◆ Extracted data
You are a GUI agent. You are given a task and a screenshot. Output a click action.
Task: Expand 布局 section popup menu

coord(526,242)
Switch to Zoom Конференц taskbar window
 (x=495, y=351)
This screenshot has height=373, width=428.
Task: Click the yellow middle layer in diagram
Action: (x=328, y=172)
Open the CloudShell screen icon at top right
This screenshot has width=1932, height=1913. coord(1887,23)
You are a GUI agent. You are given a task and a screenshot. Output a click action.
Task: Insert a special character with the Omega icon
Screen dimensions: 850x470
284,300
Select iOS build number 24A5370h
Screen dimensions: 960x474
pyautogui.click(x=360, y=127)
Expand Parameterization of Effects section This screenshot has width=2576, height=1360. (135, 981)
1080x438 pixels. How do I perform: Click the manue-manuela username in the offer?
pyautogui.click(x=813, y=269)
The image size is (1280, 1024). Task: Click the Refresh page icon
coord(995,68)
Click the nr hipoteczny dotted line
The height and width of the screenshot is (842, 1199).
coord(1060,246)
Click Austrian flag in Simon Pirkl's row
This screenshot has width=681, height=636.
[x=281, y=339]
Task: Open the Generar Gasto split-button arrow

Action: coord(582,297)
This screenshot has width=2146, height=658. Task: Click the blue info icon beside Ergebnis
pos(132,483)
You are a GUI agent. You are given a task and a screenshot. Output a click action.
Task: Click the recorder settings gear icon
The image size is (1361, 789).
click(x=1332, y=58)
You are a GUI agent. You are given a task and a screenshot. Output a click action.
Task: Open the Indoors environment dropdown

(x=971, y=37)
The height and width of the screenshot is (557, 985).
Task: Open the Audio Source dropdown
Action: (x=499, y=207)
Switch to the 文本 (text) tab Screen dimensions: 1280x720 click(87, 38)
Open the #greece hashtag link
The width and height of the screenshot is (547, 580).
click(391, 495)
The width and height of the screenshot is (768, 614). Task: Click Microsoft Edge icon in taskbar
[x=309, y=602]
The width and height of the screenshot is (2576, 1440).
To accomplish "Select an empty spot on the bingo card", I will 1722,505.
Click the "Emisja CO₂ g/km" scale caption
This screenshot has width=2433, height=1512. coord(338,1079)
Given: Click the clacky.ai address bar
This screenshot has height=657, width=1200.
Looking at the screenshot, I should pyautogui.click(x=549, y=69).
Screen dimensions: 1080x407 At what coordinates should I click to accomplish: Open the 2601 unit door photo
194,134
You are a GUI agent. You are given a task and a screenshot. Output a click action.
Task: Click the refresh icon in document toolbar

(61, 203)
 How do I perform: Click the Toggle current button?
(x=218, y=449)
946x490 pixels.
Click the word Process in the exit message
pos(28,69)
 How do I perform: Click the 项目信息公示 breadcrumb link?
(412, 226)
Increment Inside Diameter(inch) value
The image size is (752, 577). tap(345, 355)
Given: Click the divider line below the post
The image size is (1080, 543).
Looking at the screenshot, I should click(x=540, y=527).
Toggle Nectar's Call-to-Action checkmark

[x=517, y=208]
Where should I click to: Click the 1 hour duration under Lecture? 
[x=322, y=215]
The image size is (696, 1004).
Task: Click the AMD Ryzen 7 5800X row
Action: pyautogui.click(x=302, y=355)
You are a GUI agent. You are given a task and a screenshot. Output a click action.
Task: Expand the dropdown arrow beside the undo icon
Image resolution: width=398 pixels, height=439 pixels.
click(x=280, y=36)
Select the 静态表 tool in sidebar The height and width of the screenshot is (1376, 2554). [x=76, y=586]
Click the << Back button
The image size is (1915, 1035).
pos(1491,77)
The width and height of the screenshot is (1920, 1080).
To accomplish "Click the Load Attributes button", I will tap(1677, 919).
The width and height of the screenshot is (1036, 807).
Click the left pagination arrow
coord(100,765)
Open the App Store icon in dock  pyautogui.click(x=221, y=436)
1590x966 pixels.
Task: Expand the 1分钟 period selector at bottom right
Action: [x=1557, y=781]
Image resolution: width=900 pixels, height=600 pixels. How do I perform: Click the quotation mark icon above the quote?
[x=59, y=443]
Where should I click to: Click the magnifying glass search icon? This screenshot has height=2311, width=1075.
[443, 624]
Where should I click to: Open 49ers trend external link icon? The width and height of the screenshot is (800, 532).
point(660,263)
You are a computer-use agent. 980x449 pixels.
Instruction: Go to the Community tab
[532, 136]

◆ Exercise requirements
Convert the rows, starting with the line containing "Where should I click to: Click the magnifying" and going on through the end of the rows, into a two-column CSV with the headers input and output: one line per row, the row's text and its answer each in a single quoted field, with line breaks replaced by spaces.

◆ Task response
input,output
"Where should I click to: Click the magnifying glass search icon? This screenshot has height=2311, width=1075.","[443, 624]"
"Where should I click to: Open 49ers trend external link icon? The width and height of the screenshot is (800, 532).","point(660,263)"
"You are a computer-use agent. 980x449 pixels. Instruction: Go to the Community tab","[532, 136]"